→ **EXERCISE GOAL**
Scan the records that follow, and whenever a line has the word "Close", copy it.
BEGIN LISTED RECORDS
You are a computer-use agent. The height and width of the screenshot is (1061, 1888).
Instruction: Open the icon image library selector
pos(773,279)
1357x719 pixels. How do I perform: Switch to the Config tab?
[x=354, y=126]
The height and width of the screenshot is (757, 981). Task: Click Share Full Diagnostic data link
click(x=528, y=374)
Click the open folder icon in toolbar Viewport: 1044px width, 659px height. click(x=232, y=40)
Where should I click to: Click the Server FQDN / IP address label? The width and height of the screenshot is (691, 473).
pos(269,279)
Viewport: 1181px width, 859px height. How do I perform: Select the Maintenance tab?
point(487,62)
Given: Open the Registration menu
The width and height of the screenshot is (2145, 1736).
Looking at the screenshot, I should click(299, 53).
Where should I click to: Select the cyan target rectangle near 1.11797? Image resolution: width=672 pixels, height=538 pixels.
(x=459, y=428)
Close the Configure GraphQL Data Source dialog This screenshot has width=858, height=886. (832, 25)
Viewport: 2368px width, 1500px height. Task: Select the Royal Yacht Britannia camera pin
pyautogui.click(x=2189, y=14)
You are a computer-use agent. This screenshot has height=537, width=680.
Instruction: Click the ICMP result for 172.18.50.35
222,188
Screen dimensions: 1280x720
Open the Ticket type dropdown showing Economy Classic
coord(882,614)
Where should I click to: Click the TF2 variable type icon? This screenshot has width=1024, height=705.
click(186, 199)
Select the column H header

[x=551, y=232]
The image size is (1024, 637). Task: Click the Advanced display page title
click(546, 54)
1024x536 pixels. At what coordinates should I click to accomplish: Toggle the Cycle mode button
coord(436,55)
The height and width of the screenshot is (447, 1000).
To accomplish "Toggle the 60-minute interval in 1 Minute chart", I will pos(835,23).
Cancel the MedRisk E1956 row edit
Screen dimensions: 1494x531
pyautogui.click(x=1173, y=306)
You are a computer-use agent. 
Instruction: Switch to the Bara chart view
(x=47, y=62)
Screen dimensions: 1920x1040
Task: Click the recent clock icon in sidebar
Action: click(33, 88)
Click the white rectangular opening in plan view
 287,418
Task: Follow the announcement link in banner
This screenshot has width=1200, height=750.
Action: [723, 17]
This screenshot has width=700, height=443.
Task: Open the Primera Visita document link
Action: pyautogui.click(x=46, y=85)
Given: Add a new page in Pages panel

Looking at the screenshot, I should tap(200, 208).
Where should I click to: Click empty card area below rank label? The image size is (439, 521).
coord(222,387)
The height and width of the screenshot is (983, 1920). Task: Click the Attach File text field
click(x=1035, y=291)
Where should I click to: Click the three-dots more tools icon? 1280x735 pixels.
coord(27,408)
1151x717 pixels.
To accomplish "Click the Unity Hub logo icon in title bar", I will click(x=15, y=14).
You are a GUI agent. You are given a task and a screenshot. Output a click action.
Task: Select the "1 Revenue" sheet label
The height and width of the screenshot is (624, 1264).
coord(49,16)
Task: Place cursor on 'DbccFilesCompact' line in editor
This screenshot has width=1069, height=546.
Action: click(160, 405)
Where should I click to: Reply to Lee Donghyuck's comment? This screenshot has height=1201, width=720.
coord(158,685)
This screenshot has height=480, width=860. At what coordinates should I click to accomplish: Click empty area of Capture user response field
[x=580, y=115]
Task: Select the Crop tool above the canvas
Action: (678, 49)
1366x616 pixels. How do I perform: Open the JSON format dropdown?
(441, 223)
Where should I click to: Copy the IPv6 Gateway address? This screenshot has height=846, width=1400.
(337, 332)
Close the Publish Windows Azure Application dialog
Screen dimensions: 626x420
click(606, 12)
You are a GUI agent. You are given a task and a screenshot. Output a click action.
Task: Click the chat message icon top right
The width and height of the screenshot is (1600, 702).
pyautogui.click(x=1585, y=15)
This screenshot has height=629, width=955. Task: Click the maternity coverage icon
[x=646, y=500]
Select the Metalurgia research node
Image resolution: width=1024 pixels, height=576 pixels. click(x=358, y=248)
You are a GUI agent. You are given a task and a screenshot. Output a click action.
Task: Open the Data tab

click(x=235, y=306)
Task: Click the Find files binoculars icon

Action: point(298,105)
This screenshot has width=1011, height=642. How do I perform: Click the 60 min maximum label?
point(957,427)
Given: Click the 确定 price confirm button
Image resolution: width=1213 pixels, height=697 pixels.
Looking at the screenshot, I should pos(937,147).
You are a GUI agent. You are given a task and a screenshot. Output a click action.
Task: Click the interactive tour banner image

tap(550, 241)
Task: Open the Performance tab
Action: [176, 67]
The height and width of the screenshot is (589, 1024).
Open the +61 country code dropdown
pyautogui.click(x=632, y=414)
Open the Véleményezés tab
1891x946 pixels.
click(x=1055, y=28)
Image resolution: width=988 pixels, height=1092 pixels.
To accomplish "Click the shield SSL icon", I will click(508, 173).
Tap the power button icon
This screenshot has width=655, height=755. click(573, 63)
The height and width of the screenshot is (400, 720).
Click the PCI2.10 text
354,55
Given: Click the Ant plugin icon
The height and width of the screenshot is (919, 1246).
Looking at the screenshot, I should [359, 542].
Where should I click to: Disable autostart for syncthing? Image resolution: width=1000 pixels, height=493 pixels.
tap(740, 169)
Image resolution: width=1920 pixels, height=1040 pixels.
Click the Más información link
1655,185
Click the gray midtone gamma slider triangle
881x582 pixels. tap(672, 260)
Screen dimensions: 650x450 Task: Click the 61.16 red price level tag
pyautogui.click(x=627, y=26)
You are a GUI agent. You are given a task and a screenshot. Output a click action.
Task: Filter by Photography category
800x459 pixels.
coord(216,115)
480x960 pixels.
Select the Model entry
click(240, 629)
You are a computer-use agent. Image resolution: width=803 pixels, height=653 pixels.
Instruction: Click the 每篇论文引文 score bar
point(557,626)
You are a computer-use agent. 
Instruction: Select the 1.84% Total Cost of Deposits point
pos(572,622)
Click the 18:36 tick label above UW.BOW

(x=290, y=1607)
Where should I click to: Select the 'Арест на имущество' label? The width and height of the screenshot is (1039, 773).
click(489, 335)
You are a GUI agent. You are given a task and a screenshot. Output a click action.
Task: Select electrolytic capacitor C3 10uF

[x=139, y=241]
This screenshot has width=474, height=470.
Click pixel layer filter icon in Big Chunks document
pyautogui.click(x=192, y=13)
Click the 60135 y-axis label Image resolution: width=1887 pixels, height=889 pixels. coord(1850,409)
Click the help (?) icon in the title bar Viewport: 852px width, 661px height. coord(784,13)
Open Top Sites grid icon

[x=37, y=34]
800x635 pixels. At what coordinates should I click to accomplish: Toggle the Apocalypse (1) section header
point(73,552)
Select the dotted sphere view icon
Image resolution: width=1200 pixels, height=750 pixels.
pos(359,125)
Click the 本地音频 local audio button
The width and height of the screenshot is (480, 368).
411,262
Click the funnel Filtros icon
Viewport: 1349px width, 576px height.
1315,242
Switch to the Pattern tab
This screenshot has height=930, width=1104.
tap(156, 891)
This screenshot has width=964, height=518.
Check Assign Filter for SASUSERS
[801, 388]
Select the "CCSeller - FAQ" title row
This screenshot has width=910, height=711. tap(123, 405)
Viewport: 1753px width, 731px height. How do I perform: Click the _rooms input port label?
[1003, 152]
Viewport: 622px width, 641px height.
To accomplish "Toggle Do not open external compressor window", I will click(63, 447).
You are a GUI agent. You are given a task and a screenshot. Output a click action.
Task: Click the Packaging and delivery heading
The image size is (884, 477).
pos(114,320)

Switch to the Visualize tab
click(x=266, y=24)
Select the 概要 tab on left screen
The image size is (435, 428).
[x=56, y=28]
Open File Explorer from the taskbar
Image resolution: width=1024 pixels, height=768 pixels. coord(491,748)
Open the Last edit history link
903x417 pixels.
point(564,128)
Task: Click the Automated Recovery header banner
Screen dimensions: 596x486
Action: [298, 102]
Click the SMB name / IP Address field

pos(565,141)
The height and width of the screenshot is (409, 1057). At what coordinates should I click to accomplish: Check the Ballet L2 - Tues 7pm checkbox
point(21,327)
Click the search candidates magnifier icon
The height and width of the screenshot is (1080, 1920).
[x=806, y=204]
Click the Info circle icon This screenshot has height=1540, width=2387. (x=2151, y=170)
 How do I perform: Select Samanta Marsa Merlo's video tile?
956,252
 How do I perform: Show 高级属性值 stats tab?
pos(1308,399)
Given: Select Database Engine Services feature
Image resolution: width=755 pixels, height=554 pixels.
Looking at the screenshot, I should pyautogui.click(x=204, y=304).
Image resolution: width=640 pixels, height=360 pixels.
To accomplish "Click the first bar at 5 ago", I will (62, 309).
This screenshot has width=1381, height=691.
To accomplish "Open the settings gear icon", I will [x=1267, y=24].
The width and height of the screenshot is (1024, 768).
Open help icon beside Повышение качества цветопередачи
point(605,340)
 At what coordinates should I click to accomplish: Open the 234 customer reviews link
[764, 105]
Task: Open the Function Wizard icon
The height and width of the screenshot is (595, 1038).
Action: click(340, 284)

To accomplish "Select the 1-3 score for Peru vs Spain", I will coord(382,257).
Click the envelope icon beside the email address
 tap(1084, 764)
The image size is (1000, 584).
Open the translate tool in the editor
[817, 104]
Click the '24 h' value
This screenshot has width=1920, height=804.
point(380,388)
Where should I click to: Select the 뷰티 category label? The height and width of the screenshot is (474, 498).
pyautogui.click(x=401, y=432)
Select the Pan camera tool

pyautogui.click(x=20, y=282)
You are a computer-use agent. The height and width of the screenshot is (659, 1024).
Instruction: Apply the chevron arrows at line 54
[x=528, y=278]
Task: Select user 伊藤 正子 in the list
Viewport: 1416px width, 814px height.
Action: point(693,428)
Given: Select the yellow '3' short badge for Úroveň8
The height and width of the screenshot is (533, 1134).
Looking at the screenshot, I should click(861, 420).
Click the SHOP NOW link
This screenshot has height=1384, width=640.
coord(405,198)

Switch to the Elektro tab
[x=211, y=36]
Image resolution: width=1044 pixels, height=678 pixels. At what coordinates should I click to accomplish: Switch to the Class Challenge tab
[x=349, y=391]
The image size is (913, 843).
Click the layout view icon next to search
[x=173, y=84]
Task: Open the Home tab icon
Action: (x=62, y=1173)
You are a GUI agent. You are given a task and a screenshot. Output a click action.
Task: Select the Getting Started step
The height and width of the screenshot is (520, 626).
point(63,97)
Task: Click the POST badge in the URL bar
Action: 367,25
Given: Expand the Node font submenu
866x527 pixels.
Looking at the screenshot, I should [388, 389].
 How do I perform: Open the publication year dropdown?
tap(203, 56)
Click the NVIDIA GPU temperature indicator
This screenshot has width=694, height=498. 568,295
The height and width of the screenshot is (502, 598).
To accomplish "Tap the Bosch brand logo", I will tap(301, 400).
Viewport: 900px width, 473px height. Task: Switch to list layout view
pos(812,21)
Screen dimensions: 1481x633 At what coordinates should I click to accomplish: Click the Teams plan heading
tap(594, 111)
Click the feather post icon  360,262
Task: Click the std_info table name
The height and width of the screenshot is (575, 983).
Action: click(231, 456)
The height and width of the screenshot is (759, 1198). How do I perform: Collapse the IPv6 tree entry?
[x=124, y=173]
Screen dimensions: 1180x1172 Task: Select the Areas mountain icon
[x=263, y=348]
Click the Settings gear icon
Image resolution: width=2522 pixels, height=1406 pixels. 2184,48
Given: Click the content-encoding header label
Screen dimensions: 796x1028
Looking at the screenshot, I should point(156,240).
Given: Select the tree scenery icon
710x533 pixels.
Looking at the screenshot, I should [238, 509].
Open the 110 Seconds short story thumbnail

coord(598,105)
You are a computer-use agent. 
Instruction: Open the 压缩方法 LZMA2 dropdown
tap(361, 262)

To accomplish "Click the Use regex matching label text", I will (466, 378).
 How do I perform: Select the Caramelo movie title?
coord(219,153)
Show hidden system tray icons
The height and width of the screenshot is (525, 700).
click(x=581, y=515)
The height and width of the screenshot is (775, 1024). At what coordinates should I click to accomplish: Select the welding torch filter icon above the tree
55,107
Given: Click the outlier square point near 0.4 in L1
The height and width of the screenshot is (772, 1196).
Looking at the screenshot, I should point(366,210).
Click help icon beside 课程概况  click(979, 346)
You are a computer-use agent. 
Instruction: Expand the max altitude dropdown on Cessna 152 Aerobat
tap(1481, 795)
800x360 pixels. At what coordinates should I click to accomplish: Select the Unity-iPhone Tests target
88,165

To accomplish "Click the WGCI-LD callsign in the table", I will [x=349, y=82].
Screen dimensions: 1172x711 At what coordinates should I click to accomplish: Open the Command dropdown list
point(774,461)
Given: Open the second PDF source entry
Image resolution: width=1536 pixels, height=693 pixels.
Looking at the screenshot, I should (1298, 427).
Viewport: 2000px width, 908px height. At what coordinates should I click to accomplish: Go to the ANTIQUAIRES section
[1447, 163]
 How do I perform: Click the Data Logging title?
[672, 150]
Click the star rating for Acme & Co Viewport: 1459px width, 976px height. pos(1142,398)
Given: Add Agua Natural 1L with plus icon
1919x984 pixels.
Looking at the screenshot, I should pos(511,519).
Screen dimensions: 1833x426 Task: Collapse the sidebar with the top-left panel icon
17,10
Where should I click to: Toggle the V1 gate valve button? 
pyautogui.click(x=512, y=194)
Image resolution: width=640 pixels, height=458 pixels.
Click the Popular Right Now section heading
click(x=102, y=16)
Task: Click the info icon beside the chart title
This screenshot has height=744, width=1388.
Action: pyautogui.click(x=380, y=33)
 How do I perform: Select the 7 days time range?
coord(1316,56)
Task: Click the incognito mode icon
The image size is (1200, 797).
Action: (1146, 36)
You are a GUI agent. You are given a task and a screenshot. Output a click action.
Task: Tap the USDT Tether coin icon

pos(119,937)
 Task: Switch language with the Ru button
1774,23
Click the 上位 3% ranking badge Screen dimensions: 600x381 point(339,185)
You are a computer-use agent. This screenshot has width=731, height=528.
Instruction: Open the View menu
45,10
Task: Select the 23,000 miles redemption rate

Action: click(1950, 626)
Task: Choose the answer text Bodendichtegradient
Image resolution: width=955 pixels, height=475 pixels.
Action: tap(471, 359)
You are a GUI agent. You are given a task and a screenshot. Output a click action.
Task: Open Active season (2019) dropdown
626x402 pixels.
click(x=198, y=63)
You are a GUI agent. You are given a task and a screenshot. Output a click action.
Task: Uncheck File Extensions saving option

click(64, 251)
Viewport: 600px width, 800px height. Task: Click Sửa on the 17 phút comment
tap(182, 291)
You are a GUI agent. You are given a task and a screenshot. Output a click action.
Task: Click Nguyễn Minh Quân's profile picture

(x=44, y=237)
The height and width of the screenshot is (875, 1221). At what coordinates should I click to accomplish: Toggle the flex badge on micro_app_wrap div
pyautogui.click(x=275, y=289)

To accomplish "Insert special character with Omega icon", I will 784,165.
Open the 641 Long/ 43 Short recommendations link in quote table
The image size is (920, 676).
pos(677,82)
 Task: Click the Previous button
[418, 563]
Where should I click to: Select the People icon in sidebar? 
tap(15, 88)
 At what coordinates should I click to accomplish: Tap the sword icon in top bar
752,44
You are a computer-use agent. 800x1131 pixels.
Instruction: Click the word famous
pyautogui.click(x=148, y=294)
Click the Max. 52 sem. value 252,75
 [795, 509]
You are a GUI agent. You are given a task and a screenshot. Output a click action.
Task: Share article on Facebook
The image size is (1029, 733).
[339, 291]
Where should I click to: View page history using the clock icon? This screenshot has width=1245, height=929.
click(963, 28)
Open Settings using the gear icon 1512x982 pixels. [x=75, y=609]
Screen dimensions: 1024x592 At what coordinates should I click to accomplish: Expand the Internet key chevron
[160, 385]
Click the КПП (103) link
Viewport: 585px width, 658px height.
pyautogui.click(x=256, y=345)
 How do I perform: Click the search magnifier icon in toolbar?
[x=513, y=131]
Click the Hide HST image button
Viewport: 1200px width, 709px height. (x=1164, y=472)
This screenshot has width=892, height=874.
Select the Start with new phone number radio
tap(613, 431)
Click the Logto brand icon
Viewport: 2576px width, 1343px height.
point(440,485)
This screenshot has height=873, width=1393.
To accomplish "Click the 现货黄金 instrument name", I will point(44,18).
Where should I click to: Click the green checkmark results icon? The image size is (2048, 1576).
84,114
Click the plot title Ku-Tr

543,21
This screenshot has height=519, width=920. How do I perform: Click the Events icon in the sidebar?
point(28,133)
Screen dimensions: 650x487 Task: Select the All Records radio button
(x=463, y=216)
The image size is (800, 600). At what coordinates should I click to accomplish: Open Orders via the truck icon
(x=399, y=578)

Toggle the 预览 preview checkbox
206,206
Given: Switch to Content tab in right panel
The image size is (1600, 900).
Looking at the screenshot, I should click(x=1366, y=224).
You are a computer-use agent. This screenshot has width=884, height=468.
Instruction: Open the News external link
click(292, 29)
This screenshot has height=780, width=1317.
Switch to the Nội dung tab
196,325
END LISTED RECORDS
→ **YOUR RESPONSE**
Close the Configure GraphQL Data Source dialog This screenshot has width=858, height=886. (832, 25)
Close the Publish Windows Azure Application dialog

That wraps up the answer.